Since all exponents in the prime factorization are even, the product is a perfect square. Thus, the three successive triangular numbers are 300, 325, and 351.

## Question1.c:

**step1 Set Up the Sum of Three Successive Triangular Numbers**

Let the three successive triangular numbers be $$T_n$$, $$T_{n+1}$$, and $$T_{n+2}$$. Their sum is:

$$S = T_n + T_{n+1} + T_{n+2}$$

$$S = \frac{n(n+1)}{2} + \frac{(n+1)(n+2)}{2} + \frac{(n+2)(n+3)}{2}$$

Combine the terms over the common denominator:

$$S = \frac{n(n+1) + (n+1)(n+2) + (n+2)(n+3)}{2}$$

Expand the terms in the numerator:

$$S = \frac{(n^2+n) + (n^2+3n+2) + (n^2+5n+6)}{2}$$

Combine like terms in the numerator:

$$S = \frac{3n^2+9n+8}{2}$$

We need this sum $$S$$ to be a perfect square, say $$m^2$$. So, $$\frac{3n^2+9n+8}{2} = m^2$$, which means $$3n^2+9n+8 = 2m^2$$.

**step2 Find 'n' by Testing Values**

We need to find an integer value for $$n$$ (starting from $$n=1$$) such that $$3n^2+9n+8$$ is an even number that is twice a perfect square.

$$\text{For } n=1: S = \frac{3(1)^2+9(1)+8}{2} = \frac{3+9+8}{2} = \frac{20}{2} = 10 \quad (\text{Not a perfect square})$$
$$\text{For } n=2: S = \frac{3(2)^2+9(2)+8}{2} = \frac{12+18+8}{2} = \frac{38}{2} = 19 \quad (\text{Not a perfect square})$$
$$\text{For } n=3: S = \frac{3(3)^2+9(3)+8}{2} = \frac{27+27+8}{2} = \frac{62}{2} = 31 \quad (\text{Not a perfect square})$$
$$\text{For } n=4: S = \frac{3(4)^2+9(4)+8}{2} = \frac{48+36+8}{2} = \frac{92}{2} = 46 \quad (\text{Not a perfect square})$$
$$\text{For } n=5: S = \frac{3(5)^2+9(5)+8}{2} = \frac{75+45+8}{2} = \frac{128}{2} = 64 \quad (\text{This is } 8^2, \text{ a perfect square!})$$

So, when $$n=5$$, the sum of the three successive triangular numbers is a perfect square.

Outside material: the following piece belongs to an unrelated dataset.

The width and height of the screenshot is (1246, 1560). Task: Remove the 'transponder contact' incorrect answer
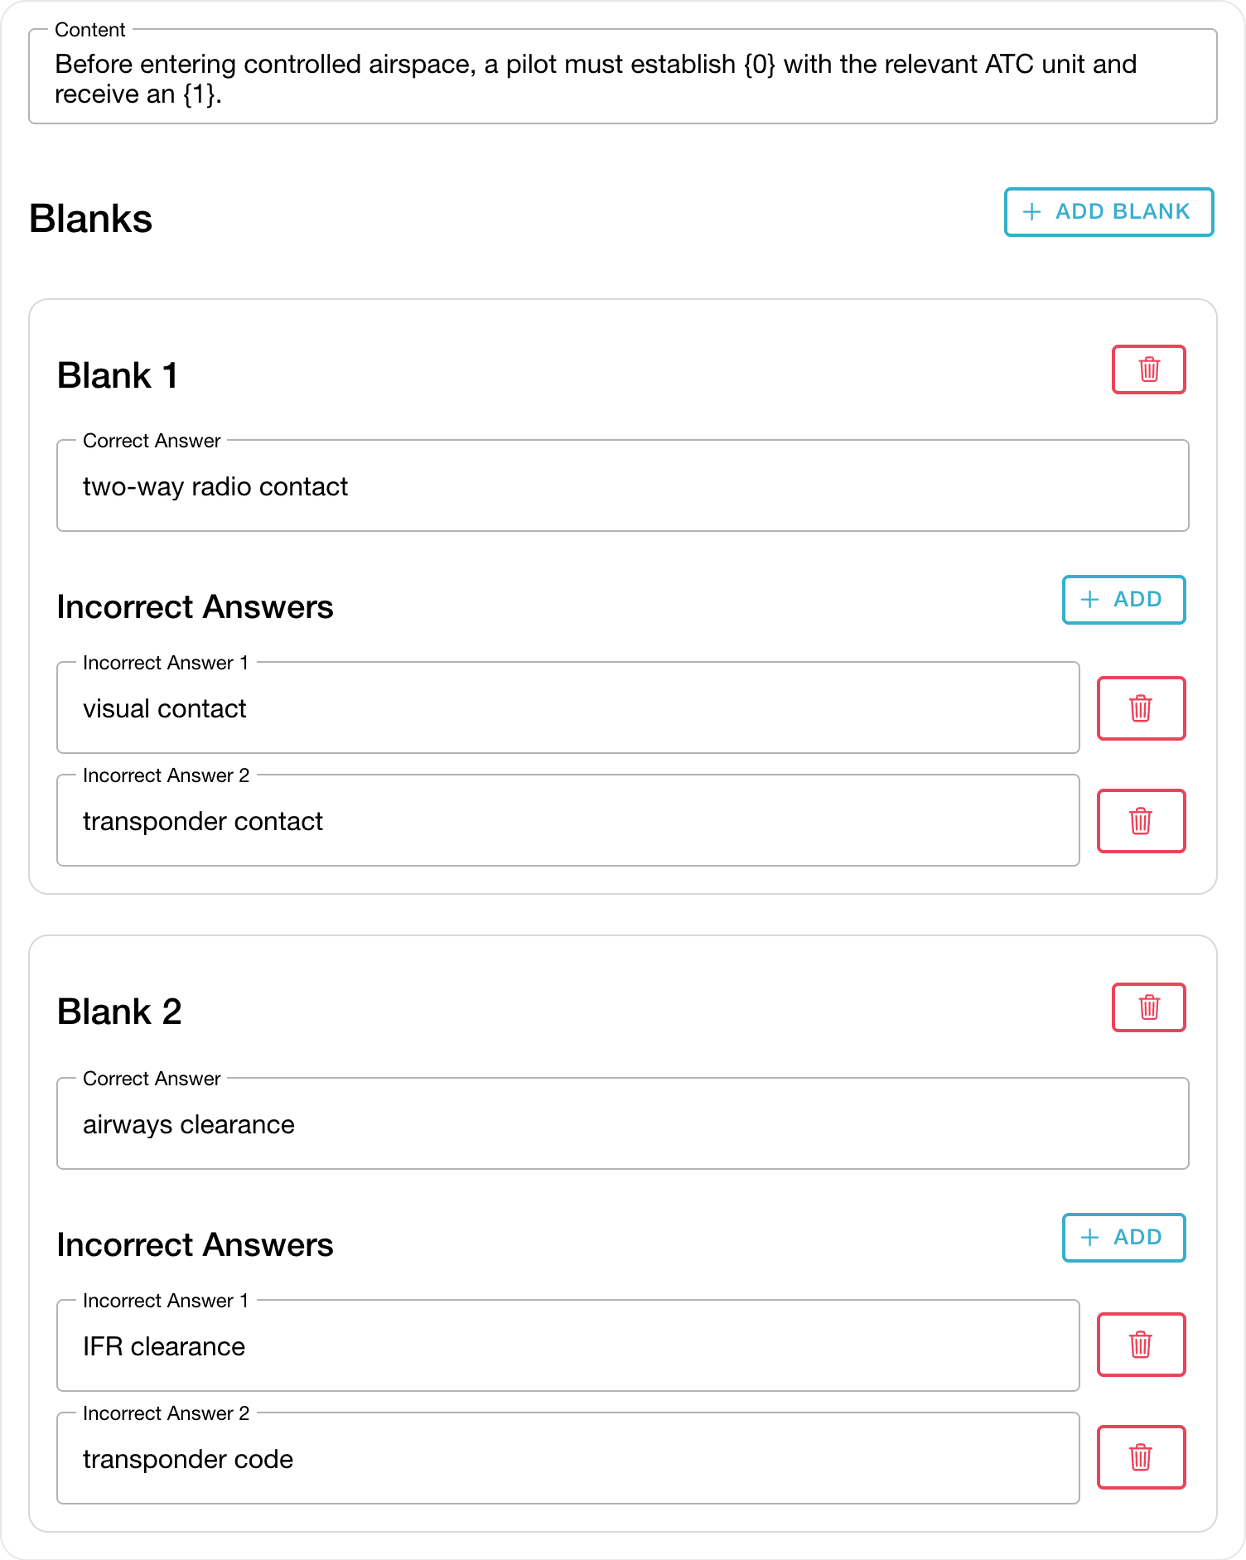(x=1141, y=821)
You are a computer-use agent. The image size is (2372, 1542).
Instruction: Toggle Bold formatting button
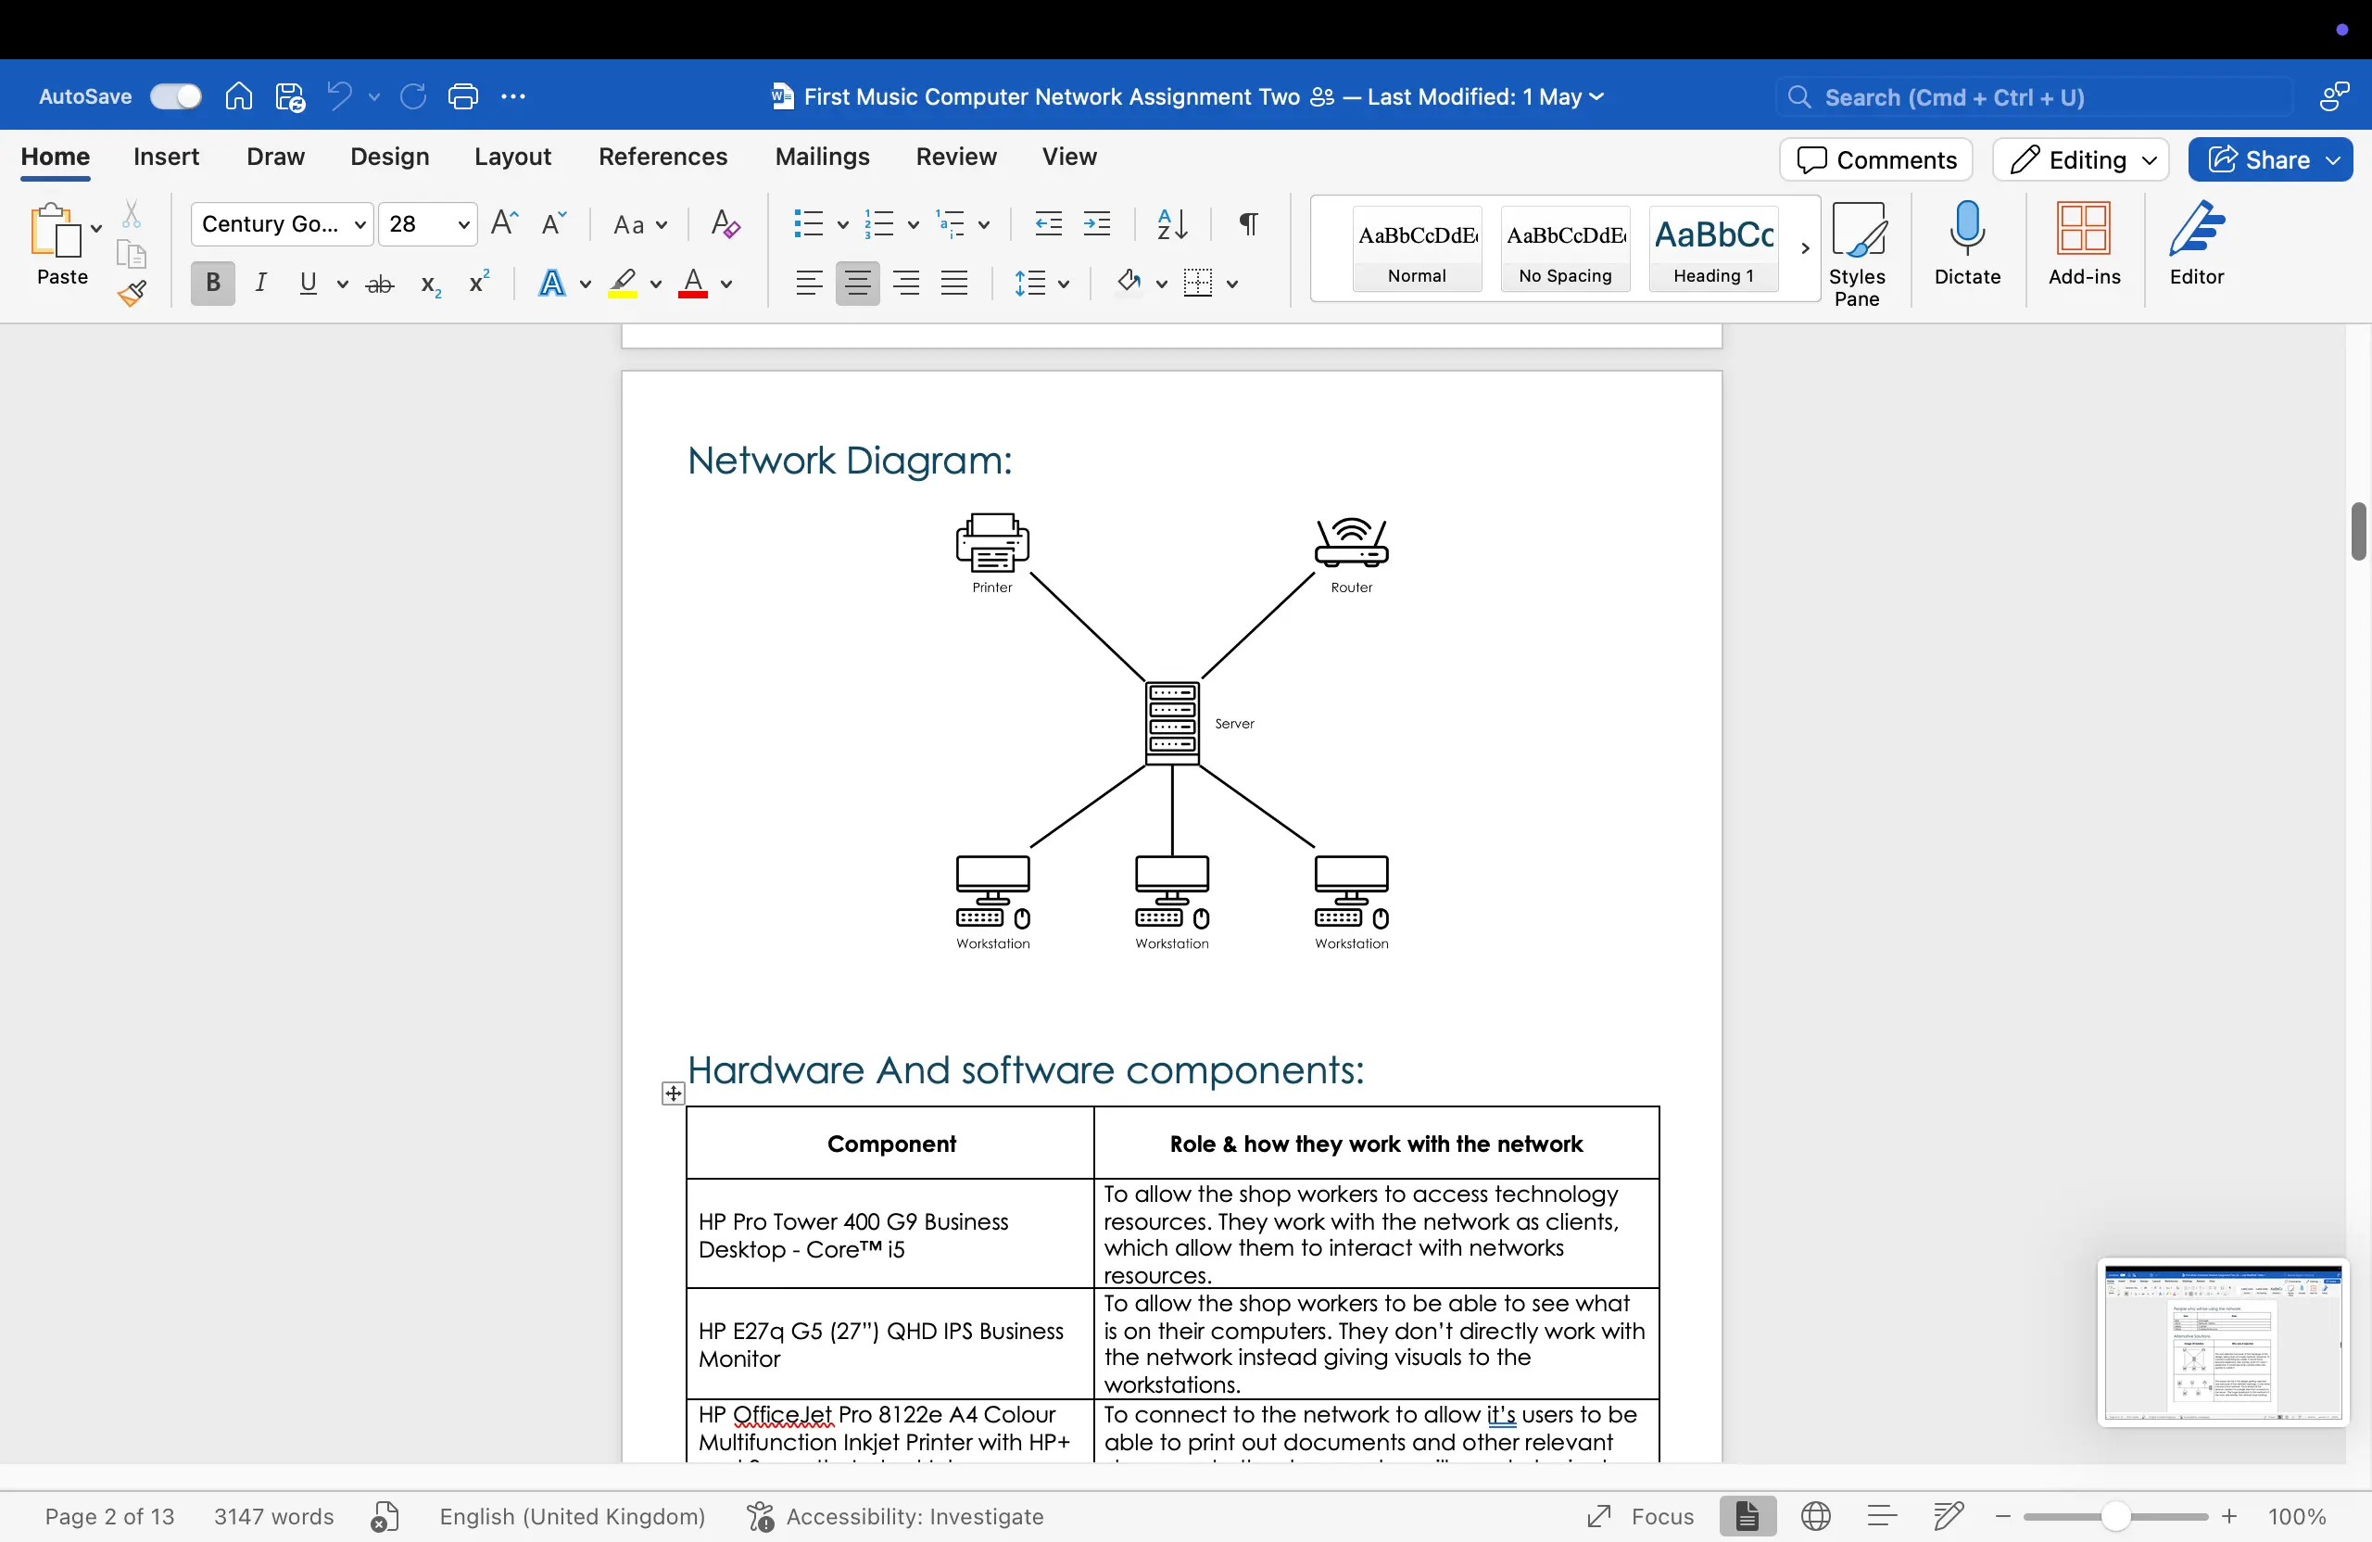click(x=212, y=284)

**step3 Identify the Three Successive Triangular Numbers**

The value $$n=5$$ means the three successive triangular numbers are $$T_5$$, $$T_6$$, and $$T_7$$. Let's calculate them:

$$T_5 = 15$$

$$T_6 = 21$$

$$T_7 = 28$$

Now, let's verify their sum:

$$S = 15 + 21 + 28 = 64$$

The sum 64 is a perfect square ($$8^2$$). Thus, the three successive triangular numbers are 15, 21, and 28.